Question

Find the equation of the hyperbola satisfying the given conditions: Foci $$\displaystyle \left ( \pm 3\sqrt{5}, 0 \right )$$ the latus rectum is of length $$8$$

Answer

**step1** Identify the characteristics of the hyperbola based on its foci

The foci of the hyperbola are given as $$\left ( \pm 3\sqrt{5}, 0 \right )$$.
Since the y-coordinate of the foci is 0, this indicates that the foci lie on the x-axis.
When the foci are on the x-axis and are symmetric with respect to the origin, the center of the hyperbola is at the origin $$(0,0)$$.
This also means the transverse axis (the axis containing the foci and vertices) is along the x-axis.
The standard form of the equation for a hyperbola centered at the origin with its transverse axis along the x-axis is:
$$\frac{x^2}{a^2} - \frac{y^2}{b^2} = 1$$
Here, 'a' represents the distance from the center to each vertex along the transverse axis, and 'b' is related to the length of the conjugate axis.

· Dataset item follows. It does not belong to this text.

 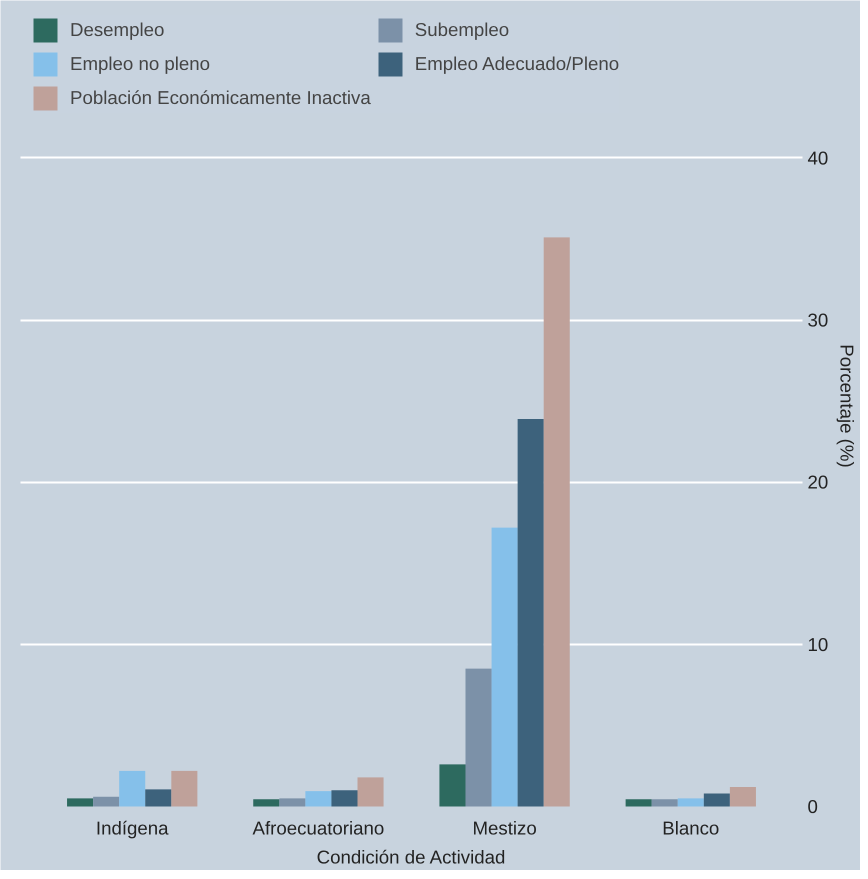 What do you see at coordinates (818, 158) in the screenshot?
I see `y-tick-label: 40` at bounding box center [818, 158].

**step2** Determine the value of 'c' from the foci

For a hyperbola, the distance from the center to each focus is denoted by 'c'.
From the given foci $$\left ( \pm 3\sqrt{5}, 0 \right )$$, we can directly identify the value of 'c'.
Thus, $$c = 3\sqrt{5}$$.
To use this in further calculations, we calculate $$c^2$$:
$$c^2 = (3\sqrt{5})^2 = 3^2 \times (\sqrt{5})^2 = 9 \times 5 = 45$$.

**step3** Use the given length of the latus rectum to establish a relationship between 'a' and 'b'

The length of the latus rectum of a hyperbola is given by the formula $$\frac{2b^2}{a}$$.
We are given that the length of the latus rectum is $$8$$.
So, we can set up the equation:
$$\frac{2b^2}{a} = 8$$
To simplify this equation, we multiply both sides by 'a' and then divide by 2:
$$2b^2 = 8a$$
$$b^2 = \frac{8a}{2}$$
$$b^2 = 4a$$
This gives us a relationship between $$a$$ and $$b^2$$. We will refer to this as Equation (1).

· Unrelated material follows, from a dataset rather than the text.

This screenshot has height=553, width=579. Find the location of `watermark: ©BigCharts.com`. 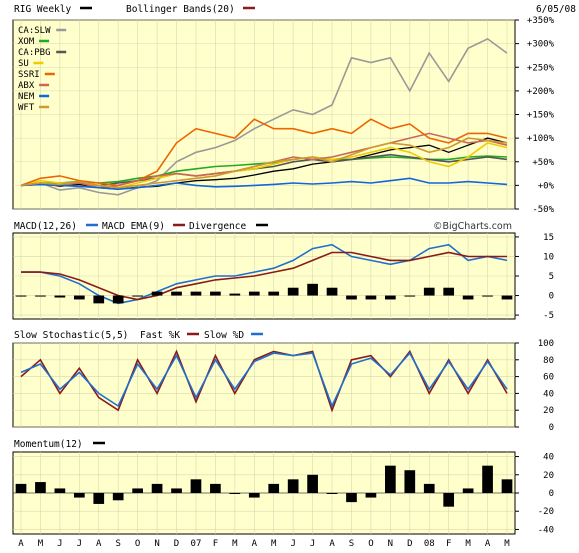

**step4** Relate 'a', 'b', and 'c' for a hyperbola

For any hyperbola, there is a fundamental relationship between 'a', 'b', and 'c':
$$c^2 = a^2 + b^2$$
We already found $$c^2 = 45$$ in Question 1.step 2.
So, we can substitute $$c^2$$ into this relationship:
$$45 = a^2 + b^2$$
We will refer to this as Equation (2).

**step5** Solve the system of equations for 'a' and 'b^2'

Now we have a system of two equations:
1. $$b^2 = 4a$$ (from Question 1.step 3)
2. $$45 = a^2 + b^2$$ (from Question 1.step 4)
We can substitute the expression for $$b^2$$ from Equation (1) into Equation (2):
$$45 = a^2 + (4a)$$
Rearrange this equation into a standard quadratic form:
$$a^2 + 4a - 45 = 0$$
To solve this quadratic equation for 'a', we can factor it. We need two numbers that multiply to -45 and add to 4. These numbers are 9 and -5.
$$(a+9)(a-5) = 0$$
This gives two possible solutions for 'a':
$$a+9 = 0 \implies a = -9$$
$$a-5 = 0 \implies a = 5$$
Since 'a' represents a distance (the semi-transverse axis), it must be a positive value. Therefore, we choose $$a = 5$$.

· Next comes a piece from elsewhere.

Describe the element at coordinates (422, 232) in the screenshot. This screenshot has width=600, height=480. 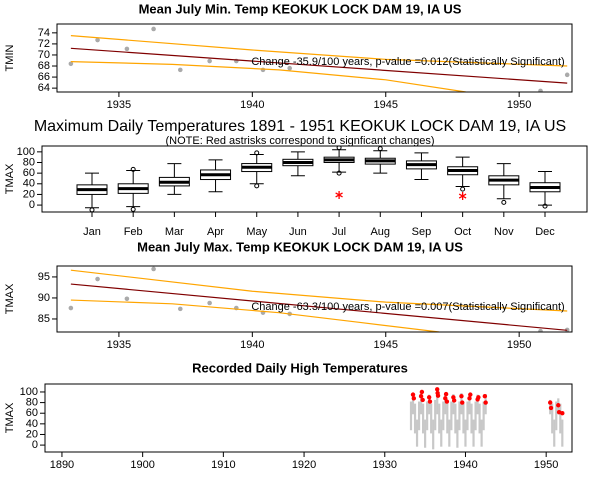
I see `x-tick-label: Sep` at that location.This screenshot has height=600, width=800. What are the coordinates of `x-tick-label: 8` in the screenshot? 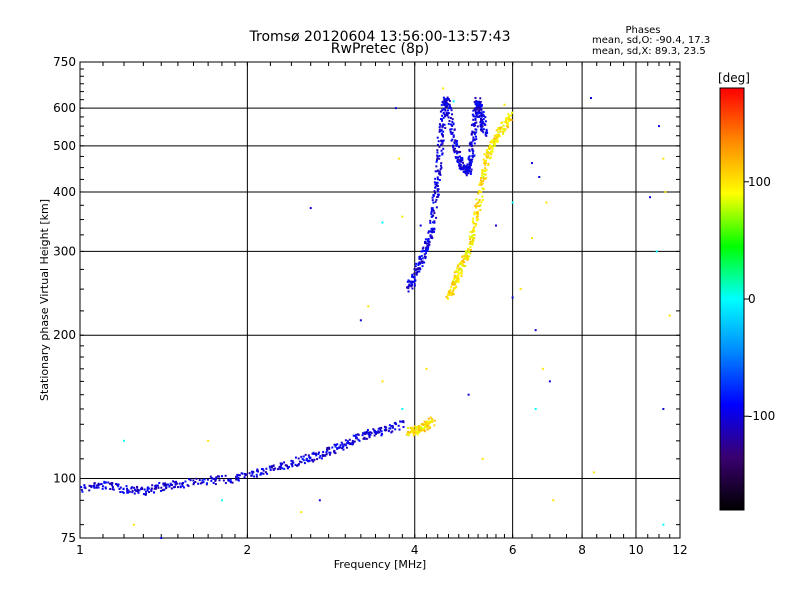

**step6** Calculate the value of 'b^2'

Now that we have the value of 'a', we can use Equation (1) ($$b^2 = 4a$$) to find the value of $$b^2$$.
Substitute $$a=5$$ into Equation (1):
$$b^2 = 4 \times 5$$
$$b^2 = 20$$

**step7** Write the final equation of the hyperbola

We have determined the necessary components for the equation of the hyperbola:
$$a^2 = 5^2 = 25$$
$$b^2 = 20$$
The standard form of the hyperbola equation for this orientation (transverse axis along x-axis, center at origin) is:
$$\frac{x^2}{a^2} - \frac{y^2}{b^2} = 1$$
Substitute the values of $$a^2$$ and $$b^2$$ into the standard equation:
$$\frac{x^2}{25} - \frac{y^2}{20} = 1$$
This is the equation of the hyperbola satisfying the given conditions.